→ **Work item**
Looking at the entries underneath, work out how many lines contain "navigation". Write only that number.

---

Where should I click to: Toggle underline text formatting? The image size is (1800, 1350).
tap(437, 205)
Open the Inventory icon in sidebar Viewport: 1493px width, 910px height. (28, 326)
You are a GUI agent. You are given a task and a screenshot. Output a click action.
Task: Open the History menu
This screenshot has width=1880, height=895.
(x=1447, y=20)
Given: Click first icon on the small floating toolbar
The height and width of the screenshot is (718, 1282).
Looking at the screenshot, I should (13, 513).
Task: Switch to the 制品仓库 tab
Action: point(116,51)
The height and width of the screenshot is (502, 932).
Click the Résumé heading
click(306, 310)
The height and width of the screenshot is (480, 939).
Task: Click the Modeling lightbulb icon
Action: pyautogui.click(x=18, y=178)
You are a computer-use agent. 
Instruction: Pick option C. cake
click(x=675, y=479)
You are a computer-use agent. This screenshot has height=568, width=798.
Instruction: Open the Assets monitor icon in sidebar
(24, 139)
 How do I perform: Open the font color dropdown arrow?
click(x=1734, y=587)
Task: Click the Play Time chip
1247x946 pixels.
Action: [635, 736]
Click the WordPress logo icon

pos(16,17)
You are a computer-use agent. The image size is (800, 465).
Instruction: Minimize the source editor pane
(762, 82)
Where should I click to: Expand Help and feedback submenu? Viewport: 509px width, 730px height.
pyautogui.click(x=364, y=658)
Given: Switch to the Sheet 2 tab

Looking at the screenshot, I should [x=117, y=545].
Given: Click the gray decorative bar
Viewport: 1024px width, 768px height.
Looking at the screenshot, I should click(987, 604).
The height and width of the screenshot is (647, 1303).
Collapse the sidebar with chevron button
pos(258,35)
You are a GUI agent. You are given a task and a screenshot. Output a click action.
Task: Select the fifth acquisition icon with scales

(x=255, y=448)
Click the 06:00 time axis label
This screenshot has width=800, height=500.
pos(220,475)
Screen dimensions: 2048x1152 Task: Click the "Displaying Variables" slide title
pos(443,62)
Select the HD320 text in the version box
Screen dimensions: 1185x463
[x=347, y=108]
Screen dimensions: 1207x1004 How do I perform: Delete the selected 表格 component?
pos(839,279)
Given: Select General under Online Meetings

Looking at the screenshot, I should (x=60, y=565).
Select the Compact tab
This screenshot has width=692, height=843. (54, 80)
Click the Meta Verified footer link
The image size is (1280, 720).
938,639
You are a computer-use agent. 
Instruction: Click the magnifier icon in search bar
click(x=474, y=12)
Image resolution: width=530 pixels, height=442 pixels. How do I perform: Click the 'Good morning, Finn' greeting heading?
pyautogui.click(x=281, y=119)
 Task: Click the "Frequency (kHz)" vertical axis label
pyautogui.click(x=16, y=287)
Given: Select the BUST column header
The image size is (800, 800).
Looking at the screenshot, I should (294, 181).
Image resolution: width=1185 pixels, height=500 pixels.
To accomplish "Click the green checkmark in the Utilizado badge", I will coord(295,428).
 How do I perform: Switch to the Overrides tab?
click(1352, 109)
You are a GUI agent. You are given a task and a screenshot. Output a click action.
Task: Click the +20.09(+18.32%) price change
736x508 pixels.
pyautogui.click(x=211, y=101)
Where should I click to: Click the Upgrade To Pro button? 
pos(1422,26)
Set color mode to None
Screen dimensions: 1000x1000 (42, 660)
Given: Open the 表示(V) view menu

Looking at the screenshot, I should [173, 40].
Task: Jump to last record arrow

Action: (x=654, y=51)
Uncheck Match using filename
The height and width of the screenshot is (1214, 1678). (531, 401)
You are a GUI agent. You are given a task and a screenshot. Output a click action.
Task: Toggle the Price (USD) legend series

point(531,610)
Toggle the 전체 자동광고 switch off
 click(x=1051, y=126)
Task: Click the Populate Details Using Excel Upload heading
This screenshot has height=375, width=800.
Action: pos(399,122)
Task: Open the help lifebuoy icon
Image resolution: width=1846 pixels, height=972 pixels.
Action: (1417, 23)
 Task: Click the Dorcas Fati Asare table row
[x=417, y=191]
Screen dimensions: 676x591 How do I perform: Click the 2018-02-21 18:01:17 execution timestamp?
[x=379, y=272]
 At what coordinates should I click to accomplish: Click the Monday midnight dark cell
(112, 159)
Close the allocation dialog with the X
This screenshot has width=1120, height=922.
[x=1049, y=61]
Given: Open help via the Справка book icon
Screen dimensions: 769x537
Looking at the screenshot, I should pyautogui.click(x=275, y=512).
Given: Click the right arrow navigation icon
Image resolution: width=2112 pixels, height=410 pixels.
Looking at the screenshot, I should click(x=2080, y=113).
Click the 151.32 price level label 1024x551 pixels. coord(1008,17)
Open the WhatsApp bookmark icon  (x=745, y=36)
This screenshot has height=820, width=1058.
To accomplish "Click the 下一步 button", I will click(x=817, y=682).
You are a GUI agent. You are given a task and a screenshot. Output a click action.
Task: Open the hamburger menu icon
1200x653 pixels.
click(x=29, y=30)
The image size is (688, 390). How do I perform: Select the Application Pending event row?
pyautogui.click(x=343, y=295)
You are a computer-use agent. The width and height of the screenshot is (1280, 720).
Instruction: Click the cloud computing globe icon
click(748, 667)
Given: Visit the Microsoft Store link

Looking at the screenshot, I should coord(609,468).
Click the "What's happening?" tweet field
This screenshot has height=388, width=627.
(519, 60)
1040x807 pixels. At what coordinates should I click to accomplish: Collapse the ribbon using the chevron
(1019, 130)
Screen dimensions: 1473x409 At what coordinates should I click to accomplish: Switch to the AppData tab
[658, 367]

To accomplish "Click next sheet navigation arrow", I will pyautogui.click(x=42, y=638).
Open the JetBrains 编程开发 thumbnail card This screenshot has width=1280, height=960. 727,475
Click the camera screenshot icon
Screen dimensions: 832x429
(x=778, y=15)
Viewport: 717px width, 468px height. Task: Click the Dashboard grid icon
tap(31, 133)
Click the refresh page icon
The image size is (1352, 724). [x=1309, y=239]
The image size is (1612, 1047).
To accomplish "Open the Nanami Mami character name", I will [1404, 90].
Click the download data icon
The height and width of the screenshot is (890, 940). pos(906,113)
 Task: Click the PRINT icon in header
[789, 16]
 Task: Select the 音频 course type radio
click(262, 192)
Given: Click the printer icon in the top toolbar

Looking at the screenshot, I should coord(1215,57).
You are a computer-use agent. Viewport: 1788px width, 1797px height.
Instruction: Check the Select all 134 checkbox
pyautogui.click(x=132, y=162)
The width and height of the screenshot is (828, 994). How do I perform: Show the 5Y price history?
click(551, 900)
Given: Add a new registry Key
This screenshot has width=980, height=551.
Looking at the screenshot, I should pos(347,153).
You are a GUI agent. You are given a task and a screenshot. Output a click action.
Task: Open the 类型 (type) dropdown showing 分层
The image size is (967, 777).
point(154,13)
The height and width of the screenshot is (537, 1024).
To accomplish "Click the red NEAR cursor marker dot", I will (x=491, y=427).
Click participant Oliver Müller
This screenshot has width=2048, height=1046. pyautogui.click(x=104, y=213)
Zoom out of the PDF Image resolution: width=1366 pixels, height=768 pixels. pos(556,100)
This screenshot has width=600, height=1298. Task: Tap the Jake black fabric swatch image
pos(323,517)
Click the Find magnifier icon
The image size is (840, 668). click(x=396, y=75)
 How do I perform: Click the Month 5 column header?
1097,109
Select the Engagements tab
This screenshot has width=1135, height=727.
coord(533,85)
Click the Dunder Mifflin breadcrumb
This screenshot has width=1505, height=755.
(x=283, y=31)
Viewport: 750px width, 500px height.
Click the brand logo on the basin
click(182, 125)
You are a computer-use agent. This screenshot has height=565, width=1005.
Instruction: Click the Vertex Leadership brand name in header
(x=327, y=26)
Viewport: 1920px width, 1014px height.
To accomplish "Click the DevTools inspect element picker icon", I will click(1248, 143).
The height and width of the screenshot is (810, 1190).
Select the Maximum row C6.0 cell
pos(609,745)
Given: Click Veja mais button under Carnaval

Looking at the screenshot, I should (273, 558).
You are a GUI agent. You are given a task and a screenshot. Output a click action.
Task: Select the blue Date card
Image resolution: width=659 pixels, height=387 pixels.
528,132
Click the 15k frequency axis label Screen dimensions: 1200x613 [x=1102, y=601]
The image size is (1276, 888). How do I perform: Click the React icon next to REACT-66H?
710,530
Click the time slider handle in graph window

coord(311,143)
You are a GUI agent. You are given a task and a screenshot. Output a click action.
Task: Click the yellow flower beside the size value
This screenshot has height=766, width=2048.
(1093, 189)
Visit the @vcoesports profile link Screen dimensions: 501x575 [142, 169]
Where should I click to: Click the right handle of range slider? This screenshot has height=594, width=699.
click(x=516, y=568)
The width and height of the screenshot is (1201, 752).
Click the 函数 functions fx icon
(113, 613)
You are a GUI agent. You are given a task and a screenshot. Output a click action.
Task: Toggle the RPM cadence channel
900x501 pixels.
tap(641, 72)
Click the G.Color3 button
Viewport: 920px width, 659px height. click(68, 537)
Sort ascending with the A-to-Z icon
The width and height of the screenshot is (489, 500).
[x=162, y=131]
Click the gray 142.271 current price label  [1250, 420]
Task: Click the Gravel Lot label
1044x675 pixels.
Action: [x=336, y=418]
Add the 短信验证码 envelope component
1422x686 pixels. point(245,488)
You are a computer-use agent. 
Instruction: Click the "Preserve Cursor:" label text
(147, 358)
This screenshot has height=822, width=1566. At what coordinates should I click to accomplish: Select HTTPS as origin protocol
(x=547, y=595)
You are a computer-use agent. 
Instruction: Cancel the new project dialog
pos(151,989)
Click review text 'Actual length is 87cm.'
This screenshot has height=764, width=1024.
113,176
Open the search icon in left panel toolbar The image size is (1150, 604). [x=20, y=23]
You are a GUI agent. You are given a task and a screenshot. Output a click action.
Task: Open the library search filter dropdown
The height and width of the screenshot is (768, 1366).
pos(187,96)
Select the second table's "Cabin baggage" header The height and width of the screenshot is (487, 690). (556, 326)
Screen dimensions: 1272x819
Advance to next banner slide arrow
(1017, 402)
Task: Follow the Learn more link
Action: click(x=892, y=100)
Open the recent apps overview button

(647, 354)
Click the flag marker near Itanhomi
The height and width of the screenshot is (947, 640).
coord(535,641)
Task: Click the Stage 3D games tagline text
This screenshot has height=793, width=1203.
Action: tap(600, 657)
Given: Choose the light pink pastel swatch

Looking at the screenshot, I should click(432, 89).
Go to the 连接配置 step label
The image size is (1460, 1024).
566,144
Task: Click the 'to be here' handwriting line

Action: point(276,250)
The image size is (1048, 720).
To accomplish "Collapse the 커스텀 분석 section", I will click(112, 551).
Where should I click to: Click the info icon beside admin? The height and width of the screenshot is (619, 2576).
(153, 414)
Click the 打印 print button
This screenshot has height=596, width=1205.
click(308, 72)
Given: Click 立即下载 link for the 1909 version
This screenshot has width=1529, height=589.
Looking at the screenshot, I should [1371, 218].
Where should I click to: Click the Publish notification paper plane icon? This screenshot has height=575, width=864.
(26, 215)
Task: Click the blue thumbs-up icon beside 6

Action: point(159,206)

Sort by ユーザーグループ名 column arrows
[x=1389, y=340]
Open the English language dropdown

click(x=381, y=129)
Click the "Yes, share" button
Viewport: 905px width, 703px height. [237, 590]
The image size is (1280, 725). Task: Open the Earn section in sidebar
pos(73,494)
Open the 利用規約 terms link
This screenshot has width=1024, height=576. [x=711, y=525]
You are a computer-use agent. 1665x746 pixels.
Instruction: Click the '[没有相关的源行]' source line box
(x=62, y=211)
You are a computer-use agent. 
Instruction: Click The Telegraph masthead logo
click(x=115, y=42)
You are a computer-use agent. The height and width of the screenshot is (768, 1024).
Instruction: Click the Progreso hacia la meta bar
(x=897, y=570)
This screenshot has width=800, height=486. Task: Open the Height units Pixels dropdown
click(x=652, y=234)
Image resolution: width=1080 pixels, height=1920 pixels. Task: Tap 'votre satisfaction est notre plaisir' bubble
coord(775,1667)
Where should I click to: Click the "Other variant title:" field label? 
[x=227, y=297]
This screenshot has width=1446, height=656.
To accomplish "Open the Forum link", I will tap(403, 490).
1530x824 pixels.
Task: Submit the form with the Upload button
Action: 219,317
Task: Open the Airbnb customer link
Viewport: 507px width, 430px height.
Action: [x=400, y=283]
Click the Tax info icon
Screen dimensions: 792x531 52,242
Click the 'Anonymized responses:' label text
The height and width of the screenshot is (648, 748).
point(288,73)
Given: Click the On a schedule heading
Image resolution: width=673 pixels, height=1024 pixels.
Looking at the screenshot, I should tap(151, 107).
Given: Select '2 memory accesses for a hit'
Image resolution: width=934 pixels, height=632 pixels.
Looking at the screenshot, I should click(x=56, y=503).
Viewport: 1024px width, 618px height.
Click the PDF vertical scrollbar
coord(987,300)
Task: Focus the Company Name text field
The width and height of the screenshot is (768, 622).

---

→ **Exercise answer**
2